I'm currently writing a Python webhook to select the Roles based on certain labels. It's not high priority for me so it may take a while.

[MMartyn]

@kferrone I must be missing something from your example. What is status.ngRoleArn and where does it come from? What does the definition for the awsAuth.mapRoles parameter look like? Is it a string or an array of strings?

Thanks in advance.

[kferrone]

So the status.ngRoleArn is the role arn of an IAM role I created for the NodeGroups to use. In the patches of the IAM role I put the ARN back onto the status. The status in the definition is how Crossplane shares variables amongst resources. I only provided one resource from a very large Composition which is mostly generated, ie it's complicated.

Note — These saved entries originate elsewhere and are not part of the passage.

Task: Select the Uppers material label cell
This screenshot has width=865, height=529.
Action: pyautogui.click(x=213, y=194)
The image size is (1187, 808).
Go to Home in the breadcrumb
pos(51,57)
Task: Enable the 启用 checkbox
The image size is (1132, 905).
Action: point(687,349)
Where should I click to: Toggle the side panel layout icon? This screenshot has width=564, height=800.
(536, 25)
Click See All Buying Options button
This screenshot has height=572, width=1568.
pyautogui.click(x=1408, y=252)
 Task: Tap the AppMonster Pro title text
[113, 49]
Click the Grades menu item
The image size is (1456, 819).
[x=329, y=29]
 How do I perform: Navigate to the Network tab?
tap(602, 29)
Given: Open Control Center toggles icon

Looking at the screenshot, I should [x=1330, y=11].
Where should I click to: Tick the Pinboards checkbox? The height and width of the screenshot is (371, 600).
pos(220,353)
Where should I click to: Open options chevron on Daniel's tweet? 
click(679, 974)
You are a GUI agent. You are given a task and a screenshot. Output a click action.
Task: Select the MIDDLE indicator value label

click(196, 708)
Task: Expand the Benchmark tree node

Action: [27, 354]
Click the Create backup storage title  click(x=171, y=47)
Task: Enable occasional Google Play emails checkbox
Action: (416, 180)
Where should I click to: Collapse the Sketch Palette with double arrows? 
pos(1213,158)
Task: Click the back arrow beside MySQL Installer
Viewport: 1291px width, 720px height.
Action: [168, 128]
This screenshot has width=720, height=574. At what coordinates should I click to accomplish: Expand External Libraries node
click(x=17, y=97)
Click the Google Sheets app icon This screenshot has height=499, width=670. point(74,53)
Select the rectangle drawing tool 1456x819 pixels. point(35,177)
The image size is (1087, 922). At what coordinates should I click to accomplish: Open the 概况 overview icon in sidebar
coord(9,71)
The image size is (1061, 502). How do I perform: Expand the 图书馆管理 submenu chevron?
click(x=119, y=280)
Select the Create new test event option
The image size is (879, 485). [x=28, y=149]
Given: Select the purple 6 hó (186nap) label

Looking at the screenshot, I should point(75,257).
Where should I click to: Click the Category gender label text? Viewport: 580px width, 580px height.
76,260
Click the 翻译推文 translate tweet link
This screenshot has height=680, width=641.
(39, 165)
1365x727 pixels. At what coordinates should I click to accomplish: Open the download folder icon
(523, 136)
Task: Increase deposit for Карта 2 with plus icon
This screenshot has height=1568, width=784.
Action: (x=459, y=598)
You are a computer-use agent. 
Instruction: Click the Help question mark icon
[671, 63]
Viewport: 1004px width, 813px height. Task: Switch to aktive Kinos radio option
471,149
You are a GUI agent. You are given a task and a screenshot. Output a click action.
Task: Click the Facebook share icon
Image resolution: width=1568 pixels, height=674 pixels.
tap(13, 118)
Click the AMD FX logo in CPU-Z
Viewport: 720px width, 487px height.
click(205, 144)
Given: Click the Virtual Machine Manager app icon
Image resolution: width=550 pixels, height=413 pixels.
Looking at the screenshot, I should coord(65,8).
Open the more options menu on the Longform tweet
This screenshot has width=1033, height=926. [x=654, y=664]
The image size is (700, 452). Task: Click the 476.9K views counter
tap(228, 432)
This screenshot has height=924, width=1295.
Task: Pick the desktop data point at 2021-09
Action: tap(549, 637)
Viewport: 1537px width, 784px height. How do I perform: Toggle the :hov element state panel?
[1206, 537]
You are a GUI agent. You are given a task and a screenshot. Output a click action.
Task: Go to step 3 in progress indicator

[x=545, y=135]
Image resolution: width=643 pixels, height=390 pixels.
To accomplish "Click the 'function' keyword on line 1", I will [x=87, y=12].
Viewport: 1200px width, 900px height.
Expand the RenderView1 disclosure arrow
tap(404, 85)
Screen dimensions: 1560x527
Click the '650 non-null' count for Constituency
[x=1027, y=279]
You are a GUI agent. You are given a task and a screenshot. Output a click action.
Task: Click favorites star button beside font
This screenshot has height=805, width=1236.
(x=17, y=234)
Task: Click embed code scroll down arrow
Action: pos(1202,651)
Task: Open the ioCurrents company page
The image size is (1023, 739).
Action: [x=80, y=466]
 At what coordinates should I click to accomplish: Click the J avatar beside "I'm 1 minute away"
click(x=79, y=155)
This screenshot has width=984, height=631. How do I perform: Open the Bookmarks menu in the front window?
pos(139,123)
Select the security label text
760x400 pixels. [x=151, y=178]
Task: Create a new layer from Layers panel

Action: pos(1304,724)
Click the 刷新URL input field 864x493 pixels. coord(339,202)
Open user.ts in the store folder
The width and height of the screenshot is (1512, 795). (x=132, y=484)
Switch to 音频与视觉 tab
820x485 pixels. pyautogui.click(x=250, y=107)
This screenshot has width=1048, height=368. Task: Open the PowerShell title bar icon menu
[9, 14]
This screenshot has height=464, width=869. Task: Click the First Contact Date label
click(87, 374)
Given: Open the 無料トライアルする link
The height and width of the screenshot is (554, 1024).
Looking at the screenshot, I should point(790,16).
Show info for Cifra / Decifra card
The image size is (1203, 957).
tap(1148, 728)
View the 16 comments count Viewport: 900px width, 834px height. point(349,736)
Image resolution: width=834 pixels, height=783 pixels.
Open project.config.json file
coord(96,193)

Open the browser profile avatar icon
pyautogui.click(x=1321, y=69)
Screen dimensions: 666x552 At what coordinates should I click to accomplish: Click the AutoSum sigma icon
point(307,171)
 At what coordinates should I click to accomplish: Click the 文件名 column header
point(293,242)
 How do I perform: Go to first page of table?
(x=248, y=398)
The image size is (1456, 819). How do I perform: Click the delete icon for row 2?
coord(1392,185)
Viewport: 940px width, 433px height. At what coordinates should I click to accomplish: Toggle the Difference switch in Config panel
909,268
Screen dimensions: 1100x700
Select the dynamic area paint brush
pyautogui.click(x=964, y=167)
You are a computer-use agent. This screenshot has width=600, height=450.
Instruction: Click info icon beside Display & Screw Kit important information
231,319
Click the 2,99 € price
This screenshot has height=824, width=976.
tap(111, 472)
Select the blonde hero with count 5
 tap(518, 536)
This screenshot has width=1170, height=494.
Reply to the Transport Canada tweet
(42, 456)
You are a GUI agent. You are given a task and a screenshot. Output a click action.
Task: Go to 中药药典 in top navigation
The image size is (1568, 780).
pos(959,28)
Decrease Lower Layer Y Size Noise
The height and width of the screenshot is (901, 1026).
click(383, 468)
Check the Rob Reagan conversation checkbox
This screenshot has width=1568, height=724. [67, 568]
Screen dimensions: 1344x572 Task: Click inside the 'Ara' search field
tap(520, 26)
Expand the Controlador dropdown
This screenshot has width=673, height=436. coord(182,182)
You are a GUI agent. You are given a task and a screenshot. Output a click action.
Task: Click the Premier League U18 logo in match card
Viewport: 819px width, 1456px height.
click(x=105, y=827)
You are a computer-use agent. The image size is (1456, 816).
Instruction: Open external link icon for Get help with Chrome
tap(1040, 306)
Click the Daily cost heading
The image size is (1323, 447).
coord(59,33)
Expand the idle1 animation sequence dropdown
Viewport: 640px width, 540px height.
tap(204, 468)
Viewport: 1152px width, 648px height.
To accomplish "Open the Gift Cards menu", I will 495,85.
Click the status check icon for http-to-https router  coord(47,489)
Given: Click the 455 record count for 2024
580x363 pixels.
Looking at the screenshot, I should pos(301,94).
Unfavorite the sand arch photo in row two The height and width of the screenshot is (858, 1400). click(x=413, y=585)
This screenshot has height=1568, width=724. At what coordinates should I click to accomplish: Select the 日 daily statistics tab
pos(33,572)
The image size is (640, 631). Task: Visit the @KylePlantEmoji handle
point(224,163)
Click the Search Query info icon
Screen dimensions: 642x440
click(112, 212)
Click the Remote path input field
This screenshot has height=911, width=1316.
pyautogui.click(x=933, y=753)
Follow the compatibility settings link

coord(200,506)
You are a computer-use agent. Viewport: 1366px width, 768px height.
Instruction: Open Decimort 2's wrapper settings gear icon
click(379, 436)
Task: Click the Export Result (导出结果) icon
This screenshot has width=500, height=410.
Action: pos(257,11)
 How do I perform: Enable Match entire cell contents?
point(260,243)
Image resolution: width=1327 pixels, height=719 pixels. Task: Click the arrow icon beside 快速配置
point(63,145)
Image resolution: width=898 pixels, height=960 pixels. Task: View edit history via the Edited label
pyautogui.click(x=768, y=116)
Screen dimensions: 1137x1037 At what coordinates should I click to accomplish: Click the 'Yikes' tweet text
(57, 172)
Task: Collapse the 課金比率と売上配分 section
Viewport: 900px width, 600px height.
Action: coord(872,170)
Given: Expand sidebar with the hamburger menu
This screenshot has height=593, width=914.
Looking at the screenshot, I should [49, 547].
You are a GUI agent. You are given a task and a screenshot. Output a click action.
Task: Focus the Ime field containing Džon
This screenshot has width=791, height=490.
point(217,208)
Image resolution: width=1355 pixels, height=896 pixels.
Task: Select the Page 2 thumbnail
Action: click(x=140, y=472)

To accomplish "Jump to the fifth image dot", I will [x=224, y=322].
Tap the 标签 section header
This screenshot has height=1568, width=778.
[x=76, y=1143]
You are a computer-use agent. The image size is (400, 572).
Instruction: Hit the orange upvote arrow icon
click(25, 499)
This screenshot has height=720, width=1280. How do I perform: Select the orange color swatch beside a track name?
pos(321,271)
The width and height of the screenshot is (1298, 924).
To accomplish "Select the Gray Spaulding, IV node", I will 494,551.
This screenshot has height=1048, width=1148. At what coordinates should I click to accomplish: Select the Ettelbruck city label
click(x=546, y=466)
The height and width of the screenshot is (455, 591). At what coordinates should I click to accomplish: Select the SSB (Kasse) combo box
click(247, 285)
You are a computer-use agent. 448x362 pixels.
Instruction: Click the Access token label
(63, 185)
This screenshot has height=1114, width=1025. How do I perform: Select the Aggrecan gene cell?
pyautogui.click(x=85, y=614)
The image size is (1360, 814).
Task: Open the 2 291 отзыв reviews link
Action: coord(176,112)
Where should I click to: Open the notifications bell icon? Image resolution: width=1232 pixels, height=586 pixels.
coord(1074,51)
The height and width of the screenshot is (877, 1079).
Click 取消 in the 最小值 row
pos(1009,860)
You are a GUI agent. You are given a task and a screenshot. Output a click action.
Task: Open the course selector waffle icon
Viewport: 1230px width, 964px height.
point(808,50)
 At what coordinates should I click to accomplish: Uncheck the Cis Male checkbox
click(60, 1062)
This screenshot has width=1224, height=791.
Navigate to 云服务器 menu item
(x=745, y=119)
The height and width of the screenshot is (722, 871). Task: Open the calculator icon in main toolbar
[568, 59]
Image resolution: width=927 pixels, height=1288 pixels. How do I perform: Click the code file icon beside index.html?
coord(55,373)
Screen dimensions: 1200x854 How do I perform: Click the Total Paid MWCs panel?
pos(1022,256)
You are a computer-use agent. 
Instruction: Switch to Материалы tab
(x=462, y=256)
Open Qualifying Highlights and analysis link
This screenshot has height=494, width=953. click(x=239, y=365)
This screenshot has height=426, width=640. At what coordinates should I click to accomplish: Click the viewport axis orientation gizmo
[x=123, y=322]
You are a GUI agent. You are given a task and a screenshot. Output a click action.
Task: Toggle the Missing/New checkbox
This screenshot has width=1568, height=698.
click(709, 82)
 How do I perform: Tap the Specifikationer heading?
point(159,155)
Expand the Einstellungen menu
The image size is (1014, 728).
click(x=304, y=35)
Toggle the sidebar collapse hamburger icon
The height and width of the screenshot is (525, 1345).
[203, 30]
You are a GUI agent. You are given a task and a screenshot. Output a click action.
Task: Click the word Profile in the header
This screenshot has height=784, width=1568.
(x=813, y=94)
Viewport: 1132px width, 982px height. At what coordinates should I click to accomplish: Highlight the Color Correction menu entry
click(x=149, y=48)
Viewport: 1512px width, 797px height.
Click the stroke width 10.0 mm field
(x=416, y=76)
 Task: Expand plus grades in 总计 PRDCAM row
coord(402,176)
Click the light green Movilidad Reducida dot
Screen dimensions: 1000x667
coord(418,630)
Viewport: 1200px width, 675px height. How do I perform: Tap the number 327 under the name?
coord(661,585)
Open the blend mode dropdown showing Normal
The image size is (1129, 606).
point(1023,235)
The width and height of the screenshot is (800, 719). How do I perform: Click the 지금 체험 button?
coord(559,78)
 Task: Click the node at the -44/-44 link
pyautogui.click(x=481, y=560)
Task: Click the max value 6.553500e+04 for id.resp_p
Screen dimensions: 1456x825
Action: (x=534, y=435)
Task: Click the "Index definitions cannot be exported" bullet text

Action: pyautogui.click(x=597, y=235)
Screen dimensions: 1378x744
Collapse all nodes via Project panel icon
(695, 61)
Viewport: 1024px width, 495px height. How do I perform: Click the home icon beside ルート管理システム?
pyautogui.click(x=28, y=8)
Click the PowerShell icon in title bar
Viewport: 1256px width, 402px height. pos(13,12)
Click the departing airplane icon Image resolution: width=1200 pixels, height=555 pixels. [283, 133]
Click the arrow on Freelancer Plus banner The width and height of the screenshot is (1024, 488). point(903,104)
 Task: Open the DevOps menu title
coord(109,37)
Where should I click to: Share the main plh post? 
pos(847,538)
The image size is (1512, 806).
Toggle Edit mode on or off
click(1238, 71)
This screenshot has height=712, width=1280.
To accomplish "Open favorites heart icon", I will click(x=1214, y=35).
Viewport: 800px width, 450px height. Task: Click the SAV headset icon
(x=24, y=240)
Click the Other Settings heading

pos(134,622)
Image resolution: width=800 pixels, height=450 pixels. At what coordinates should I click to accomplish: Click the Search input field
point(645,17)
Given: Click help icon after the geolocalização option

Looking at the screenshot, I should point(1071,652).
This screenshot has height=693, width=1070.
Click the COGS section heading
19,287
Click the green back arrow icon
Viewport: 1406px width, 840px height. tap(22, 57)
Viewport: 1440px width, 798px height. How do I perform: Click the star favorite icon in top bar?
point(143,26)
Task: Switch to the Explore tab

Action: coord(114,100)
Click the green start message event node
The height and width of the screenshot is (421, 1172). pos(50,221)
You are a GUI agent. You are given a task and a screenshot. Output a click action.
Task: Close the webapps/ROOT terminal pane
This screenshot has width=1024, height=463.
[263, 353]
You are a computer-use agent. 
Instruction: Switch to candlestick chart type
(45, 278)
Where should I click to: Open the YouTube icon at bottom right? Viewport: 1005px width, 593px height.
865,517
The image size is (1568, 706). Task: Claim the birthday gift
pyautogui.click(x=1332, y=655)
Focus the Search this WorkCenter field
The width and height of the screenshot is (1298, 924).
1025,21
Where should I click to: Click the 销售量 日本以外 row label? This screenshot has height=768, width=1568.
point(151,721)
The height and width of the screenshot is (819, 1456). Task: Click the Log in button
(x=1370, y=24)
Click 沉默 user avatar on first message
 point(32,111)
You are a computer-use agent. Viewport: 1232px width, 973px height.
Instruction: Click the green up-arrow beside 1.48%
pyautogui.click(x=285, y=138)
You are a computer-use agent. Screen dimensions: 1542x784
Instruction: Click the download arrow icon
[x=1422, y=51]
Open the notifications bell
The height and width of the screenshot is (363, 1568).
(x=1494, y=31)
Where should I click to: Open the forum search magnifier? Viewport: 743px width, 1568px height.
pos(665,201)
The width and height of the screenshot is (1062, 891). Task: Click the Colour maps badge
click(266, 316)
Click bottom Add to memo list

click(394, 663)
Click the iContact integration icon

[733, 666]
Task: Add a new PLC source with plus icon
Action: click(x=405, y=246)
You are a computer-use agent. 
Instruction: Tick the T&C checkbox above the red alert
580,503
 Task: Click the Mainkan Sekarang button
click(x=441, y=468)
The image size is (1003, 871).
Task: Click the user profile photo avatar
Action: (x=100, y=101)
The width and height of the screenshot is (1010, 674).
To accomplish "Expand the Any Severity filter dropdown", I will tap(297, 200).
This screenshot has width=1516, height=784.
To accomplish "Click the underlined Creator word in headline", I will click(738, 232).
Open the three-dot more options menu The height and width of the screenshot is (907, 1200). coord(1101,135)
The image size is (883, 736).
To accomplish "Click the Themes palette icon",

Basically in the patches of the IAM role:

name: ng-role
base:
  apiVersion: iam.aws.crossplane.io/v1beta1
  kind: Role
  ...
patches:
...
- type: ToCompositeFieldPath
  fromFieldPath: status.atProvider.arn
  toFieldPath: status.ngRoleArn

Lastly, all of the keys on the aws-auth ConfigMap are simply strings with yaml inside. It's just a ConfigMap.

I personally don't use the MapUsers section fyi, so I didn't actually patch it in my case.

[MMartyn]

Thanks. I did end up figuring out that I needed to add that ToCompositeFieldPath when I re-read this. Still can't get it to work but this is a good start.

[MMartyn]

One more note for anyone that stumbles upon this thread. To store the composite fields your definition needs to define them. See: crossplane/crossplane#2300 (comment)

[ralf-cestusio]

I seem to have a massive block imagining how the mapRoles parameter is supposed to look like,

Has any of you a example of the definition and data?

[grglzrv]

Hey

[grglzrv]

Hey👋, I'm wondering if anyone can share his composition and definition how to add/map user to aws-auth configmap. It would be very useful for everyone that stuck here.